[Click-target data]
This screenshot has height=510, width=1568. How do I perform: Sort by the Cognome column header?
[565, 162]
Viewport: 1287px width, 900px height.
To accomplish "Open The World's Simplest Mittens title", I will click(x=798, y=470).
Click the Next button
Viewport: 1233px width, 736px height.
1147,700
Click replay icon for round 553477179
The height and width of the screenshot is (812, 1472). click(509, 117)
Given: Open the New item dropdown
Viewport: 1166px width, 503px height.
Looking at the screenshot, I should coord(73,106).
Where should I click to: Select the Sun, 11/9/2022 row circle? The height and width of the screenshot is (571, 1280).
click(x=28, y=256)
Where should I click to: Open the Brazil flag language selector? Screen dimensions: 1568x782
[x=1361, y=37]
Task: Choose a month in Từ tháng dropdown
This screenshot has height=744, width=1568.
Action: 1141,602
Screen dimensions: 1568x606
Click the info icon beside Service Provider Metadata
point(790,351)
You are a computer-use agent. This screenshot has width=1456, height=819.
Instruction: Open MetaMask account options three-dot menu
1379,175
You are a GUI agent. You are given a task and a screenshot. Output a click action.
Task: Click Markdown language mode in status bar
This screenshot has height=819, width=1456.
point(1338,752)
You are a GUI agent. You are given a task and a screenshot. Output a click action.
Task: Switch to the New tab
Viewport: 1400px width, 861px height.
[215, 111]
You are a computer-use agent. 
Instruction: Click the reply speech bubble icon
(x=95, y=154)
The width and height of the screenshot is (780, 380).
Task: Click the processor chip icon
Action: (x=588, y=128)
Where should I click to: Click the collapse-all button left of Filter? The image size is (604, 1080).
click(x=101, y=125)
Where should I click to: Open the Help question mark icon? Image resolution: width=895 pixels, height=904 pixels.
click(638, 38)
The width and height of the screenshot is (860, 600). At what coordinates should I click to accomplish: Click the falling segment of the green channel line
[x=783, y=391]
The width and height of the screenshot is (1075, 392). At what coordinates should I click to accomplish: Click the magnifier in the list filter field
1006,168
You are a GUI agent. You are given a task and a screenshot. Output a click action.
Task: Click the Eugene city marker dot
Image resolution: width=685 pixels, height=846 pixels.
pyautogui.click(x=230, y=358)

§ What to produce
Output every one of the records above again, line for line, without changing anything.

§ Solution to this task
This screenshot has height=510, width=1568. How do I perform: Sort by the Cognome column header?
[565, 162]
Viewport: 1287px width, 900px height.
To accomplish "Open The World's Simplest Mittens title", I will click(x=798, y=470).
Click the Next button
Viewport: 1233px width, 736px height.
1147,700
Click replay icon for round 553477179
The height and width of the screenshot is (812, 1472). click(509, 117)
Given: Open the New item dropdown
Viewport: 1166px width, 503px height.
Looking at the screenshot, I should coord(73,106).
Where should I click to: Select the Sun, 11/9/2022 row circle? The height and width of the screenshot is (571, 1280).
click(x=28, y=256)
Where should I click to: Open the Brazil flag language selector? Screen dimensions: 1568x782
[x=1361, y=37]
Task: Choose a month in Từ tháng dropdown
This screenshot has height=744, width=1568.
Action: 1141,602
Screen dimensions: 1568x606
Click the info icon beside Service Provider Metadata
point(790,351)
You are a computer-use agent. This screenshot has width=1456, height=819.
Instruction: Open MetaMask account options three-dot menu
1379,175
You are a GUI agent. You are given a task and a screenshot. Output a click action.
Task: Click Markdown language mode in status bar
This screenshot has height=819, width=1456.
point(1338,752)
You are a GUI agent. You are given a task and a screenshot. Output a click action.
Task: Switch to the New tab
Viewport: 1400px width, 861px height.
[215, 111]
You are a computer-use agent. 
Instruction: Click the reply speech bubble icon
(x=95, y=154)
The width and height of the screenshot is (780, 380).
Task: Click the processor chip icon
Action: (x=588, y=128)
Where should I click to: Click the collapse-all button left of Filter? The image size is (604, 1080).
click(x=101, y=125)
Where should I click to: Open the Help question mark icon? Image resolution: width=895 pixels, height=904 pixels.
click(638, 38)
The width and height of the screenshot is (860, 600). At what coordinates should I click to accomplish: Click the falling segment of the green channel line
[x=783, y=391]
The width and height of the screenshot is (1075, 392). At what coordinates should I click to accomplish: Click the magnifier in the list filter field
1006,168
You are a GUI agent. You are given a task and a screenshot. Output a click action.
Task: Click the Eugene city marker dot
Image resolution: width=685 pixels, height=846 pixels.
pyautogui.click(x=230, y=358)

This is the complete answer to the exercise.